TELECOM Digest OnLine - Sorted: EU Wants Shared Control of Internet

EU Wants Shared Control of Internet

Aoife White (
Sat, 1 Oct 2005 12:39:13 -0500

By AOIFE WHITE, AP Business Writer

The European Union insisted Friday that governments and the private
sector must share the responsibility of overseeing the Internet,
setting the stage for a showdown with the United States on the future
of Internet governance.

A senior U.S. official reiterated Thursday that the country wants to
remain the Internet's ultimate authority, rejecting calls in a United
Nations meeting in Geneva for a U.N. body to take over.

EU spokesman Martin Selmayr said a new cooperation model was important
"because the Internet is a global resource."

"The EU ... is very firm on this position," he added.

The Geneva talks were the last preparatory meeting before November's
World Summit on the Information Society in Tunisia.

A stalemate over who should serve as the principal traffic cops for
Internet routing and addressing could derail the summit, which aims to
ensure a fair sharing of the Internet for the benefit of the whole

At issue is who would have ultimate authority over the Internet's
master directories, which tell Web browsers and e-mail programs how to
direct traffic.

That role has historically gone to the United States, which created
the Internet as a Pentagon project and funded much of its early
development. The U.S. Commerce Department has delegated much of that
responsibility to a U.S.-based private organization with international
board members, but Commerce ultimately retains veto power.
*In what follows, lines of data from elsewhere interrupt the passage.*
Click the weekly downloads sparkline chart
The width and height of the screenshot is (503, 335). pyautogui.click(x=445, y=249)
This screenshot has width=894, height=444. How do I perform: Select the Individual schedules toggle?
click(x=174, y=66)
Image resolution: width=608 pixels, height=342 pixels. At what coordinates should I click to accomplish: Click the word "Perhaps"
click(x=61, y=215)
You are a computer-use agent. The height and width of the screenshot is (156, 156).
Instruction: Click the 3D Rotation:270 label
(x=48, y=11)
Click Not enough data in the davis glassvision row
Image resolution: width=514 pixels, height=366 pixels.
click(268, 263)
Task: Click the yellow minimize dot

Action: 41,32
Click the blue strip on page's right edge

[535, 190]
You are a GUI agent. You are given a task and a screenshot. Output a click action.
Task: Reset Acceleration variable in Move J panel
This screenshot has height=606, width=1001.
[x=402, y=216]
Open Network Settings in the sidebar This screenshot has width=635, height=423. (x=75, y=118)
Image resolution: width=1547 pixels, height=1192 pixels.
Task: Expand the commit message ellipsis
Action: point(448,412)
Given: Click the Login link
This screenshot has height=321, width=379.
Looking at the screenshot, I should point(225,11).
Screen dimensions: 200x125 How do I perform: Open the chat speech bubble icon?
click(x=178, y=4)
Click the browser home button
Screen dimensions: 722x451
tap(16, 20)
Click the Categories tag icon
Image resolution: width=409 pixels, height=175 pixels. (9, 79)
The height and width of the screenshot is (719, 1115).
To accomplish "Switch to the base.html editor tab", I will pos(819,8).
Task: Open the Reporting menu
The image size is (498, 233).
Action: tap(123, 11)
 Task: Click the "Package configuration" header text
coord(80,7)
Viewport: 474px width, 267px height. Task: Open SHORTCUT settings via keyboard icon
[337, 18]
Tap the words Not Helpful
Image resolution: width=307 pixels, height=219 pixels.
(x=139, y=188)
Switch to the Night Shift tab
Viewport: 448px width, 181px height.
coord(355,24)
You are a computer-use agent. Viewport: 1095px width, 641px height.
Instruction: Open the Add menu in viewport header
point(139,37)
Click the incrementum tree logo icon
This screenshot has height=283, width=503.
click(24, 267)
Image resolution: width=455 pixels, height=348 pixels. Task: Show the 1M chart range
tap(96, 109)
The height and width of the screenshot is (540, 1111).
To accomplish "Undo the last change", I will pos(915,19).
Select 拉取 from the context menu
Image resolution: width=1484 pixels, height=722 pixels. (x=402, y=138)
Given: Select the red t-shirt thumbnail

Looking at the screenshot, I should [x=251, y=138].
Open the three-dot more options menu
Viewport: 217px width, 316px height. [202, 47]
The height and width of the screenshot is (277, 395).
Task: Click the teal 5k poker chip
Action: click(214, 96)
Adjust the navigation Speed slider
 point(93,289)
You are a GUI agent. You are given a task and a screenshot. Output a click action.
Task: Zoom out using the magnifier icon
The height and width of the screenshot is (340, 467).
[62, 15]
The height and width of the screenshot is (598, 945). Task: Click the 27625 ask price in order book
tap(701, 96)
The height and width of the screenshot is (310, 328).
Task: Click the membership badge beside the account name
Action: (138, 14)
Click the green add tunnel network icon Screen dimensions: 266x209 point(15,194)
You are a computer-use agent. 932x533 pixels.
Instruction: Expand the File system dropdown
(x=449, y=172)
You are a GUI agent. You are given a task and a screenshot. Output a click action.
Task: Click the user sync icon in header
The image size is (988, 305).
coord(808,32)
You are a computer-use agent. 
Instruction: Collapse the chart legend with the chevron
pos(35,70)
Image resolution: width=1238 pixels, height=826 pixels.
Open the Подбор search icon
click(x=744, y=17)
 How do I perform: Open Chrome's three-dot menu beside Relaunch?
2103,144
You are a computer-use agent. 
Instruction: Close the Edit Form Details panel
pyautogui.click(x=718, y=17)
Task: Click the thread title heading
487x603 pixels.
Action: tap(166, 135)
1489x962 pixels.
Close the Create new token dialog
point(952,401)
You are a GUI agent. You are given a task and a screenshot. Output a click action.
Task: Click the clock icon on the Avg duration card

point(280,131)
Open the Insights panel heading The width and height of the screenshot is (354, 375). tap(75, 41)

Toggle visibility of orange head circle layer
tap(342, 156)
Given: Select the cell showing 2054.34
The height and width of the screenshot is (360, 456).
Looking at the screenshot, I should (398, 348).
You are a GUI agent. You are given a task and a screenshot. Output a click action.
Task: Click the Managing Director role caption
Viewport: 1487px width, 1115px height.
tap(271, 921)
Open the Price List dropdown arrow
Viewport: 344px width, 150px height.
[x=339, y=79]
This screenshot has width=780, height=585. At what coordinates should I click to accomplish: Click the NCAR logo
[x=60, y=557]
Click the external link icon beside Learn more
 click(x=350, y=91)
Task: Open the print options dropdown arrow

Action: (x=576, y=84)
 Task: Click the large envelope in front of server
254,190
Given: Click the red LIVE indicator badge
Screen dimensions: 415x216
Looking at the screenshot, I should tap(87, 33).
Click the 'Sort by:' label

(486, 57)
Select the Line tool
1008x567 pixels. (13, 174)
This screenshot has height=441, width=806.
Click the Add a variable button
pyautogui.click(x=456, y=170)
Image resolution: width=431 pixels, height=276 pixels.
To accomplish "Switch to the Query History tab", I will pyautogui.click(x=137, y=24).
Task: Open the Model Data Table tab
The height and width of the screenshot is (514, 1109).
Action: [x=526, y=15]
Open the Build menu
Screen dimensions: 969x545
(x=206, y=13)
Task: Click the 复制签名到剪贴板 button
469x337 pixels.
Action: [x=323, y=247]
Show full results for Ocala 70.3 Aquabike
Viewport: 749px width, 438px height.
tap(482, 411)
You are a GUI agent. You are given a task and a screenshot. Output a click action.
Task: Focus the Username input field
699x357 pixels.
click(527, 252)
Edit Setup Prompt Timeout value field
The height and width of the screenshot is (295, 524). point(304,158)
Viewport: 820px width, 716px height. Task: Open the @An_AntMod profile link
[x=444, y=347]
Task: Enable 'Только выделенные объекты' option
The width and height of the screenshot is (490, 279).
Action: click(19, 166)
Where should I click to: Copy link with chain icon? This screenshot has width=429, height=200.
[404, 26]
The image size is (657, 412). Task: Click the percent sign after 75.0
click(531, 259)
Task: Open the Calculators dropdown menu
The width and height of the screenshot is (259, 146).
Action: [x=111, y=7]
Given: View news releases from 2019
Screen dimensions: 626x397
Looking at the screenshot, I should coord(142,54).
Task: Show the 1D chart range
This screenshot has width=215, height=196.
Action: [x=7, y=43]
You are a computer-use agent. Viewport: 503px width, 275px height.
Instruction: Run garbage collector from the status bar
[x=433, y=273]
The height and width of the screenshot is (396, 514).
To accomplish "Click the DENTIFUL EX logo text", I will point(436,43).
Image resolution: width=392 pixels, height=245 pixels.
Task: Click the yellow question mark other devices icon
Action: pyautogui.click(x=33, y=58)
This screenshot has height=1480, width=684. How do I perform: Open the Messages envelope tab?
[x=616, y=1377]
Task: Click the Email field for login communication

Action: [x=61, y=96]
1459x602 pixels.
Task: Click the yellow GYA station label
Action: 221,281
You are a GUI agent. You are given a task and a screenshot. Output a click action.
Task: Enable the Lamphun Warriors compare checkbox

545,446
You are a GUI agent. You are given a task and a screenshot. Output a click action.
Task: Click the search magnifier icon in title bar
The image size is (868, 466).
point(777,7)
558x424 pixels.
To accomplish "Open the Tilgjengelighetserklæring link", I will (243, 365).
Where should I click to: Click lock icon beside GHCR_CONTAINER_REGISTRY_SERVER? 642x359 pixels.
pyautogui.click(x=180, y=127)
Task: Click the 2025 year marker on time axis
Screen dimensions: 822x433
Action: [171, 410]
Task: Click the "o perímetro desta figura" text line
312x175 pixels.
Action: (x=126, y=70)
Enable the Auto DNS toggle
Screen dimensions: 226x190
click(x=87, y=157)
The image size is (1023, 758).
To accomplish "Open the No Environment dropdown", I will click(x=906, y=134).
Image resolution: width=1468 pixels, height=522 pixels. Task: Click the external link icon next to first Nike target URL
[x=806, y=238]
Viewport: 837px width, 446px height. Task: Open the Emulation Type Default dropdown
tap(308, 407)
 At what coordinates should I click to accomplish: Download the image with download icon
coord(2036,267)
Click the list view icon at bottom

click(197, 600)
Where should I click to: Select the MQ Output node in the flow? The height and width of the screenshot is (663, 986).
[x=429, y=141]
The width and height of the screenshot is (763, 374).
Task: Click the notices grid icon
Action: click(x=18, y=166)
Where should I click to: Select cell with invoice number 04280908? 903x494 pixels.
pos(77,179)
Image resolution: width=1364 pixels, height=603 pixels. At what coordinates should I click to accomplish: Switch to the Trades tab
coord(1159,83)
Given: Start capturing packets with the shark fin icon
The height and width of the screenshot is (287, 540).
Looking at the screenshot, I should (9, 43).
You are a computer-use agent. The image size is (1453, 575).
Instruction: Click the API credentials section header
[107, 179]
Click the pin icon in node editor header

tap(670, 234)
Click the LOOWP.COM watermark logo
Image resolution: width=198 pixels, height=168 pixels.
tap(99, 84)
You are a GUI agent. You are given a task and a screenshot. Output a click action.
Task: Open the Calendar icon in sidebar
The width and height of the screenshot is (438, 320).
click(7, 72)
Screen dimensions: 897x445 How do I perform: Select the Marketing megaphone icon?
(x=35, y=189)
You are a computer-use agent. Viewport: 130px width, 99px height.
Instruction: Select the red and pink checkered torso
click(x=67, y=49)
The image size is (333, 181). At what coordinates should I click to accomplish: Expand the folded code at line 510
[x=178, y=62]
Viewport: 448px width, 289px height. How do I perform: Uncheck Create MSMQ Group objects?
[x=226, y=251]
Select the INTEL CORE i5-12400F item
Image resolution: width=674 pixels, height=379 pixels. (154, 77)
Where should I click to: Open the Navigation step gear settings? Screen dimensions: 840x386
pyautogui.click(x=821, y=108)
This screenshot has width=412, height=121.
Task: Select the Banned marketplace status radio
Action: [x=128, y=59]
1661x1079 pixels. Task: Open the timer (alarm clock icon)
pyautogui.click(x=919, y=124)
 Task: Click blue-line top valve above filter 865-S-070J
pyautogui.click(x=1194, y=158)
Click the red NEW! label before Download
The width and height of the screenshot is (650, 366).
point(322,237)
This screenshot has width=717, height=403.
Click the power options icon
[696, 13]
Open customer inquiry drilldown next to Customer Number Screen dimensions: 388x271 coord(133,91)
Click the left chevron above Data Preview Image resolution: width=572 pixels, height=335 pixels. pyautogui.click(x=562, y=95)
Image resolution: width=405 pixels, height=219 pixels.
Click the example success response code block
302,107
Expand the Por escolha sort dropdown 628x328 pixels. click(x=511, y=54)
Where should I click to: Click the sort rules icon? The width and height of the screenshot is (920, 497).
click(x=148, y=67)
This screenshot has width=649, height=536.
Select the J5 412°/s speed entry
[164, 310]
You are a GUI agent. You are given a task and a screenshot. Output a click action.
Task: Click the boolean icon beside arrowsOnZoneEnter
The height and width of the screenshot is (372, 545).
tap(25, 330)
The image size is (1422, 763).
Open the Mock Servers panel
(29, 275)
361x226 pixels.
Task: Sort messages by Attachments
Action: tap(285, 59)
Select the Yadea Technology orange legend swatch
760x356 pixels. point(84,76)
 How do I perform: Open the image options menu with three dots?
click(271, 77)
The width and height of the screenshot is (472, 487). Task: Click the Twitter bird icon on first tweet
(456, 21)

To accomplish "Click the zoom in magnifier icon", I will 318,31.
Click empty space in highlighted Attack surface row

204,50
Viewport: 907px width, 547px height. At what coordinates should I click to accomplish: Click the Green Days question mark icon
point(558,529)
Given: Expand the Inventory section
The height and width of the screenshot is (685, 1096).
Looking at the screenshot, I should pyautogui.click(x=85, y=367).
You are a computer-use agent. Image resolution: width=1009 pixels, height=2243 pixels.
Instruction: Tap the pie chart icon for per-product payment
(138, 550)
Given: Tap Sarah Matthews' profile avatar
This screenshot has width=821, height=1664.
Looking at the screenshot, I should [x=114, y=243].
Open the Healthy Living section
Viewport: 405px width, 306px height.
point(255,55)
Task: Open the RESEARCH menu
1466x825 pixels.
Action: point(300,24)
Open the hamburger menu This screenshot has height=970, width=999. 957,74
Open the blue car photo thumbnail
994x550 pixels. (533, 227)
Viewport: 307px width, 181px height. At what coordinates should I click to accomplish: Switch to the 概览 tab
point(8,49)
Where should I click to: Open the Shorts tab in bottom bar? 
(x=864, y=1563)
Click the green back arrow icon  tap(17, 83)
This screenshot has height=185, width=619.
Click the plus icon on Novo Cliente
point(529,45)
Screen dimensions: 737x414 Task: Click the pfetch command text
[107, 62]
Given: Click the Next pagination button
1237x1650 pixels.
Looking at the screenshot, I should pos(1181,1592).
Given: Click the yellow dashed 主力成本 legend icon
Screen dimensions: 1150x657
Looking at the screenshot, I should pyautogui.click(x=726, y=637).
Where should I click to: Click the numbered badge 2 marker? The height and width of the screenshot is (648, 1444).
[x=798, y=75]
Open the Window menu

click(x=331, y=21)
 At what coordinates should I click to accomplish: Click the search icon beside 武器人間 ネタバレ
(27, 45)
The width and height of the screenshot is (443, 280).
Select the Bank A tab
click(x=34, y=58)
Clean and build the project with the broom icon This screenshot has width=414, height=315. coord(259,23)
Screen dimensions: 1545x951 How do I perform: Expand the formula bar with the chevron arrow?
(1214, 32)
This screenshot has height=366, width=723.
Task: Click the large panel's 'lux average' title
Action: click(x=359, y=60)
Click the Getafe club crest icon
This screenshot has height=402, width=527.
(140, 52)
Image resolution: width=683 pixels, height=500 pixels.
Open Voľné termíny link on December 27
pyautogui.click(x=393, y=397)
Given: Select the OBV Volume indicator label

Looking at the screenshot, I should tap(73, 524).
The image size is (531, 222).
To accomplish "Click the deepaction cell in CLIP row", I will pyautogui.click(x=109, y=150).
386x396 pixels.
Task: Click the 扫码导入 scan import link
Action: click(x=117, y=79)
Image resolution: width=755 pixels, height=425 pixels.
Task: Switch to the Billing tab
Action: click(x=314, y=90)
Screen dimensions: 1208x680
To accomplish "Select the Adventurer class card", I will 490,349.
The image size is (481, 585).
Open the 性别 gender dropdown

Some countries have been frustrated that the United States and
European countries that got on the Internet first gobbled up most of
the available addresses required for computers to connect, leaving
developing nations with a limited supply to share.

They also want greater assurance that as they come to rely on the
Internet more for governmental and other services, their plans won't
get derailed by some future U.S. policy.

Policy decisions could at a stroke make all Web sites ending in a
specific suffix essentially unreachable. Other decisions could affect
the availability of domain names in non-English characters or ones
dedicated to special interests such as pornography.